• [What is expected]: Below, find each line holding "workflow" and state how many there are, using the number alone.

[Opening Source information section]

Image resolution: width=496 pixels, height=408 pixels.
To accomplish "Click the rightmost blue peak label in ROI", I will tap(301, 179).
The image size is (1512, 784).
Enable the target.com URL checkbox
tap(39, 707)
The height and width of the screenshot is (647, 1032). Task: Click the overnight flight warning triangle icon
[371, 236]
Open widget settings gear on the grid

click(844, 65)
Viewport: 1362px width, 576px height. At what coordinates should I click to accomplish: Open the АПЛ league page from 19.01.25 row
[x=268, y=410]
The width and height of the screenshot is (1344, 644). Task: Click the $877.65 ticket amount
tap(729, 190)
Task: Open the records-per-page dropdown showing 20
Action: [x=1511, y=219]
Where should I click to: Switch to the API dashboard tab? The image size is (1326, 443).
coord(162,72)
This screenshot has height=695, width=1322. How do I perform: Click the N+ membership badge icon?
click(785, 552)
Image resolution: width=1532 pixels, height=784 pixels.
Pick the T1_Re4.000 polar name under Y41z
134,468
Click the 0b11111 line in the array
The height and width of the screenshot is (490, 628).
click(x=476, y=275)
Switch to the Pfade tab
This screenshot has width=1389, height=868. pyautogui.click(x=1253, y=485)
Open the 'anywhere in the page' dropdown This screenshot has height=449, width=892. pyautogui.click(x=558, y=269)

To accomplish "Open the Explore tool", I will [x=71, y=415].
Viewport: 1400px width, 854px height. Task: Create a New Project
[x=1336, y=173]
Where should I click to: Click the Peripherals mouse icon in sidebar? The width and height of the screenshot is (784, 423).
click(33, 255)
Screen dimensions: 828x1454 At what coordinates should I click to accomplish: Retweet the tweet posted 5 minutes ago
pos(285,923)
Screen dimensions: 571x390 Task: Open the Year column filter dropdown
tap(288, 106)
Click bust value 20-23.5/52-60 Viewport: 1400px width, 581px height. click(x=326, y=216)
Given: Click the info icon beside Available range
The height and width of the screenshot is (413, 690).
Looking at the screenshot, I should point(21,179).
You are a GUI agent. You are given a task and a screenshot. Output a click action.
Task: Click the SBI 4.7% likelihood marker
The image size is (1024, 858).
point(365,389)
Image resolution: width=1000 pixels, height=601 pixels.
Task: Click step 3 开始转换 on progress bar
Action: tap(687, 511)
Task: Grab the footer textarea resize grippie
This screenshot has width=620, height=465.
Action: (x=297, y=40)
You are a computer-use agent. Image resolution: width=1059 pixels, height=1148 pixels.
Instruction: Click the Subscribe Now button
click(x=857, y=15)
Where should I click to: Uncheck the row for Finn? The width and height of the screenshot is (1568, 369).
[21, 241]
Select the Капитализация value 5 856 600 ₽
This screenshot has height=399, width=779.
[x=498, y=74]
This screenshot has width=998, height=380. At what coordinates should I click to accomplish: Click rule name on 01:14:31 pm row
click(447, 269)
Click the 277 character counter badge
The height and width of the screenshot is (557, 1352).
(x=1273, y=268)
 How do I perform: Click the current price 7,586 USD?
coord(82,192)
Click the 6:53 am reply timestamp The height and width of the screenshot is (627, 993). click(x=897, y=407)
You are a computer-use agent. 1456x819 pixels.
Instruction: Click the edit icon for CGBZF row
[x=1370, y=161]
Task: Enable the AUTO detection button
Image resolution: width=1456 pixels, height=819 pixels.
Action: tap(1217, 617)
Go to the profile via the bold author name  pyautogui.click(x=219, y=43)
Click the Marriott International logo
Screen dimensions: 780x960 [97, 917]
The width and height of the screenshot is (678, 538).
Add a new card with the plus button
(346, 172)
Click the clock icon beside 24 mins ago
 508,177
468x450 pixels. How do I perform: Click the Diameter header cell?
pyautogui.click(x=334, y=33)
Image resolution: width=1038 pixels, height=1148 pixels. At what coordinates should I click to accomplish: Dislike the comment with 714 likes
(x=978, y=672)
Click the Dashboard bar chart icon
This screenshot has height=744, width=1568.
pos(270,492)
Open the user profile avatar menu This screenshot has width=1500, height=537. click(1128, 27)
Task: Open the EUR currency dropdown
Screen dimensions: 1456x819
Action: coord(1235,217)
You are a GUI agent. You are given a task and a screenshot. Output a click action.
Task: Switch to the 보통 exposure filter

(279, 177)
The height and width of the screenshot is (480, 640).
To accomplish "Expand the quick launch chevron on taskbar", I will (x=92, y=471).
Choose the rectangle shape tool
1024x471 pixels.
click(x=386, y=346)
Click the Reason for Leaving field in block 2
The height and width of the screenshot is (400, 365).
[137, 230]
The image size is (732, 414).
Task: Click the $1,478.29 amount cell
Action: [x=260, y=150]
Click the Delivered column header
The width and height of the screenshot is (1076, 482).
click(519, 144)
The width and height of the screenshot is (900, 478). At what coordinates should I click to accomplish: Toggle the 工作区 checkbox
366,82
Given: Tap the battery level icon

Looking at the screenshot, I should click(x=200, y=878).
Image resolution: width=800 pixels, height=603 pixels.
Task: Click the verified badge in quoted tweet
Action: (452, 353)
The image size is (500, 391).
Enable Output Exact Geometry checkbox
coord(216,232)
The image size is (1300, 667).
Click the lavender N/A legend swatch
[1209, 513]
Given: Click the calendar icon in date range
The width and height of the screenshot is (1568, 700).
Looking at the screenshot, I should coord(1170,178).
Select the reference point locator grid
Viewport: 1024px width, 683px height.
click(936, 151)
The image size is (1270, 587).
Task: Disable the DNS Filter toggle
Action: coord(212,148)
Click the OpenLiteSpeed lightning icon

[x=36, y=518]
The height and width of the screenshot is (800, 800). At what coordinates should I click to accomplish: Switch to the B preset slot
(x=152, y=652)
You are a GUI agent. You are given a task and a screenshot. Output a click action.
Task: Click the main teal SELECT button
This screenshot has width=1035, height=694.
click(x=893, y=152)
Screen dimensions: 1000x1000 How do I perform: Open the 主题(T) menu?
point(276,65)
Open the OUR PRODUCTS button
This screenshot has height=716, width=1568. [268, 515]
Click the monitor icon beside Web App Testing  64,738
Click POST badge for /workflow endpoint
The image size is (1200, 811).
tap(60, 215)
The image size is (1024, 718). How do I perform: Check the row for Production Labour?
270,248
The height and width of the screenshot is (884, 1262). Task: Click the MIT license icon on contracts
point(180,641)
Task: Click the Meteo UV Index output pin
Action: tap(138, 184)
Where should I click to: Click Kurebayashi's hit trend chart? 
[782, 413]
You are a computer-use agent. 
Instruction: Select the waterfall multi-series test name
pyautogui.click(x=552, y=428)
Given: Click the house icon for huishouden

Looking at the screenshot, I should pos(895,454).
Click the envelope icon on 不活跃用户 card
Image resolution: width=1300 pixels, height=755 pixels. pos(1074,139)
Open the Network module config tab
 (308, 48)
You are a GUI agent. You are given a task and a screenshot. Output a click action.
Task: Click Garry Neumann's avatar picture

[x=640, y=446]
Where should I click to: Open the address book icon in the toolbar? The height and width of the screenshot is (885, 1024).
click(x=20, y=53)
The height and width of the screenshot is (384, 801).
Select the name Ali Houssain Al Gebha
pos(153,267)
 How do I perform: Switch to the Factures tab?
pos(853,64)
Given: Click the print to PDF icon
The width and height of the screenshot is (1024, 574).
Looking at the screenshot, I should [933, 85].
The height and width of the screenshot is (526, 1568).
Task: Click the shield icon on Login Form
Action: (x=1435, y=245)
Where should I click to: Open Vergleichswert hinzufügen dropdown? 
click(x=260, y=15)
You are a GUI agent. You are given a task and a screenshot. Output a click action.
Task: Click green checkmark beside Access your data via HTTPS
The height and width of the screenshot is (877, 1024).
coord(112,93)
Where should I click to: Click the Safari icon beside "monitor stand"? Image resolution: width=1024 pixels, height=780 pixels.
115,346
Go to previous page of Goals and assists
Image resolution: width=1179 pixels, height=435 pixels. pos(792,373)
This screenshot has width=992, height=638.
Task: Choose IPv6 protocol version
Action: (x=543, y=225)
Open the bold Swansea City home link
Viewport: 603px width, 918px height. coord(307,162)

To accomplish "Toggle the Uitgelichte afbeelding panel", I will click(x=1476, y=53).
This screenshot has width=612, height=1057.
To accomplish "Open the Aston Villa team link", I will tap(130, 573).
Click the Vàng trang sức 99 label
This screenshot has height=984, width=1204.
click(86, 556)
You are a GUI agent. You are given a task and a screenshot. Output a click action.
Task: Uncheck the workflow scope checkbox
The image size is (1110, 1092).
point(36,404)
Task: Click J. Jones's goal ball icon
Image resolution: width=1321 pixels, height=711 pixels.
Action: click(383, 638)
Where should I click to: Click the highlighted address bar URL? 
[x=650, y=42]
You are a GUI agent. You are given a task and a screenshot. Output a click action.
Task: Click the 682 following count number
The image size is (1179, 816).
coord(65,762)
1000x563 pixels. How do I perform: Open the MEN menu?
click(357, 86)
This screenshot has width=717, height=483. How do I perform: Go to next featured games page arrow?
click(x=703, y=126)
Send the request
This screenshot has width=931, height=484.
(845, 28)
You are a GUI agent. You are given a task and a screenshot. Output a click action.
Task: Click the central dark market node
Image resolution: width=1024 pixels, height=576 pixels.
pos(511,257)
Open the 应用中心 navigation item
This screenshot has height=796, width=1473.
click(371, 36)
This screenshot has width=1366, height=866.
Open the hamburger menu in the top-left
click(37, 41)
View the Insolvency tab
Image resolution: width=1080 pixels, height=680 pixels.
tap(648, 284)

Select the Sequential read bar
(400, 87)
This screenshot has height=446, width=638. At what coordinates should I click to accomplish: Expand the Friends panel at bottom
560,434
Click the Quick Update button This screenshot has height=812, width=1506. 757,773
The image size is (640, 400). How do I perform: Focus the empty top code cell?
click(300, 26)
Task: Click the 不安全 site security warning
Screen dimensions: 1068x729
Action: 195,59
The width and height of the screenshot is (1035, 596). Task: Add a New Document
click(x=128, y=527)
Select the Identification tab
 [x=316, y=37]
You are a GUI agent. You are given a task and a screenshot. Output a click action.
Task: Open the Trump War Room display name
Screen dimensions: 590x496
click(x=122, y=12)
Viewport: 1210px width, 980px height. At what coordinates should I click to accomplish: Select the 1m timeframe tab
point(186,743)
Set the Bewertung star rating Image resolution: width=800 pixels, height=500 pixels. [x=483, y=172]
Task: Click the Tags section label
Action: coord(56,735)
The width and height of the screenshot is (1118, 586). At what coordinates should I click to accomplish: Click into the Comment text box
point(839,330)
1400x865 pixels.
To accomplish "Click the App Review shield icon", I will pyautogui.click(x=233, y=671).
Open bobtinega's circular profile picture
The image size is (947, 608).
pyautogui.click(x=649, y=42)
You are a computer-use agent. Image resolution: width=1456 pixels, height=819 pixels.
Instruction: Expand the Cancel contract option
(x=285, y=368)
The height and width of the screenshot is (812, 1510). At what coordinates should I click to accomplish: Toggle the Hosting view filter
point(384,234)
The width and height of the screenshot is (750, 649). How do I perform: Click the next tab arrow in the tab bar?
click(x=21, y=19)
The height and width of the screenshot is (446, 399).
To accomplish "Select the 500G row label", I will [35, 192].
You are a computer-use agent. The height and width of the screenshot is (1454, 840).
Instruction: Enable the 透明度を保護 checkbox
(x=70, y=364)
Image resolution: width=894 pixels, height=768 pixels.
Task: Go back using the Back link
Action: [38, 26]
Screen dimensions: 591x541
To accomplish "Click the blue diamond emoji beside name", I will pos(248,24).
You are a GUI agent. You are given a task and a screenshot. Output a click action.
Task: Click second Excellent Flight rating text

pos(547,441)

[Closing Source information section]

• [Expected answer]: 2